Dyneley House is a research active practice delivering studies from the National Institute for Health Research (NIHR). We also work with the NIHR supported Patient Recruitment Centre (PRC) located at Bradford Royal Infirmary. The NIHR is funded by the Department of Health and delivers research in both the NHS and non-NHS settings. Research is used to try and find the causes of diseases and to find better treatments and services for those diseases and improve patient care – in other words to try and find better ways of looking after patients and keeping people healthy.

A key requirement for anyone involved in the conduct of clinical research is Good Clinical Practice (GCP) for research training. GCP is the guideline and standard to which all NHS research is conducted.

What is primary care research?

The Yorkshire and Humber Regional Research Development Netwrok (RDN) and the Bradford PRC work in collaboration with researchers and primary care practitioners such as GPs and practice nurses to promote the successful delivery of health and social care research.

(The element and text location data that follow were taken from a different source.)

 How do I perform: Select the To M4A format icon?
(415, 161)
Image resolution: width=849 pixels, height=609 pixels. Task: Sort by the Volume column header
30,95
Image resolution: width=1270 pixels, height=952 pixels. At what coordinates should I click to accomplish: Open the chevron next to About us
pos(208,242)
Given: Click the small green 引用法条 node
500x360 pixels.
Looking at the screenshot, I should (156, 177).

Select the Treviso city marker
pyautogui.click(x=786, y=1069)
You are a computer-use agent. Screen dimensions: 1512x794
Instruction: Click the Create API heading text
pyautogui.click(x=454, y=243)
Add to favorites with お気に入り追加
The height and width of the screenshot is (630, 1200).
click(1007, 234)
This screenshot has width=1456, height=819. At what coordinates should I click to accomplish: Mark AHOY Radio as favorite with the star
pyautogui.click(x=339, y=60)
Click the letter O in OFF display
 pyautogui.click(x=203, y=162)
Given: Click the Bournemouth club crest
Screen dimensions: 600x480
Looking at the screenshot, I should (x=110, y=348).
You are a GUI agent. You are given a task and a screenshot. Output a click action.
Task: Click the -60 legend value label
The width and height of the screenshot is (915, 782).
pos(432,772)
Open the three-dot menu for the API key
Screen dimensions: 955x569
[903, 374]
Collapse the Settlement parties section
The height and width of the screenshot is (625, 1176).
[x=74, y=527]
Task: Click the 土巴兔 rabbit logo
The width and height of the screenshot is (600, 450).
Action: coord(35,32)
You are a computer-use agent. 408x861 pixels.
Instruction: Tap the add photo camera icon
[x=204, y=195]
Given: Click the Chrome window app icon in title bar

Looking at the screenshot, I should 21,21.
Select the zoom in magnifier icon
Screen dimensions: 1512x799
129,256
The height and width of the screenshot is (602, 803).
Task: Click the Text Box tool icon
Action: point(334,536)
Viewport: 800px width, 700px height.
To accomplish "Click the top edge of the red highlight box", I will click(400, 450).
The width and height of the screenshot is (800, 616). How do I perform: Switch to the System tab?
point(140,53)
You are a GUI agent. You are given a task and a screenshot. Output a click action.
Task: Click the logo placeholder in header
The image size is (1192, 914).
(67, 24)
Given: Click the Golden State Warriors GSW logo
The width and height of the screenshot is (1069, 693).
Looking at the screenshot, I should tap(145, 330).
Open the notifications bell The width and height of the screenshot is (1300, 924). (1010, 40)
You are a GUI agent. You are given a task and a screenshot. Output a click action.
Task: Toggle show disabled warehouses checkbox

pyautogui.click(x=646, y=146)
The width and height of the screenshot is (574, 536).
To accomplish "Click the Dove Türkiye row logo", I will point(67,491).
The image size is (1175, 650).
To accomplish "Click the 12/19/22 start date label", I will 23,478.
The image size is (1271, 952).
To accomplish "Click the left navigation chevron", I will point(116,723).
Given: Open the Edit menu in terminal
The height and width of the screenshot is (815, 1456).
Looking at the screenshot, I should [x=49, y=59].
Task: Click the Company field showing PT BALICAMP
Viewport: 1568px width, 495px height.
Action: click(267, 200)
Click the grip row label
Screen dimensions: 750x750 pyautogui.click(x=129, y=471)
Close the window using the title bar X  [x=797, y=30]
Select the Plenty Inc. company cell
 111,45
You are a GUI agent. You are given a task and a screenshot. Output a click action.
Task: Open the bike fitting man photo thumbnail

A wide range of research studies are supported which look at:

  • Promoting a healthier lifestyle;
  • Disease diagnosis and prevention;
  • Management of long-term illnesses such as diabetes or hypertension;
  • Prevention of future ill-health;
  • Treating common conditions such as tonsillitis or influenza.

What are the benefits of GP practices taking part in research?

  • It offers patients access to new treatment;
  • It brings new dimensions to practice and added skills to those involved;
  • It provides national gold standard training for research;
  • It offers mentorship and support to those involved in research within practice

How can you help and take part?

Participating as a patient in a research project is entirely voluntary and you have the option of withdrawing at any time. You are under no obligation to participate in any research project and your care and your relationship with your doctor or nurse will not be affected in any way if you decide not to take part in a research study. You will always be asked if you wish to take part in a reserch project.

There are various ways a patient can become involved in studies:

  • A doctor or nurse may talk to you about a particular study and ask whether you would be interested in participating;
  • You may be sent information through the post if we feel you may be a suitable participant;
  • You may read information about a current study in the patient waiting room or on the surgery website and wish to take part by contacting your GP or nurse.

All clinical research carried out is thoroughly checked and approved by ethical committees ensuring it is appropriate and safe to perform.

You will always receive clear information about what taking part in a research study would involve. You will have the opportunity to ask questions and obtain further details about a study.

If you do agree to take part in a study you will be asked to sign a consent form. This will clearly state which parts of your notes (if any) may be looked at for the purposes of the research study. Nobody from outside this practice will be given your contact details or have access to your medical records without your prior consent.

By visiting the National Institute for Health Research website you will find more information about research in primary care.

There is also more information about research for patients on the NHS website.

We are very grateful to any of our patients who have taken part in these studies in the past and would encourage patients to become involved in the future.

“I Am Research” gives patients, the public and health and social care research professionals a chance to shout about how fantastic research is. We aim to raise awareness of the benefits of research and the positive impact it has on people’s lives.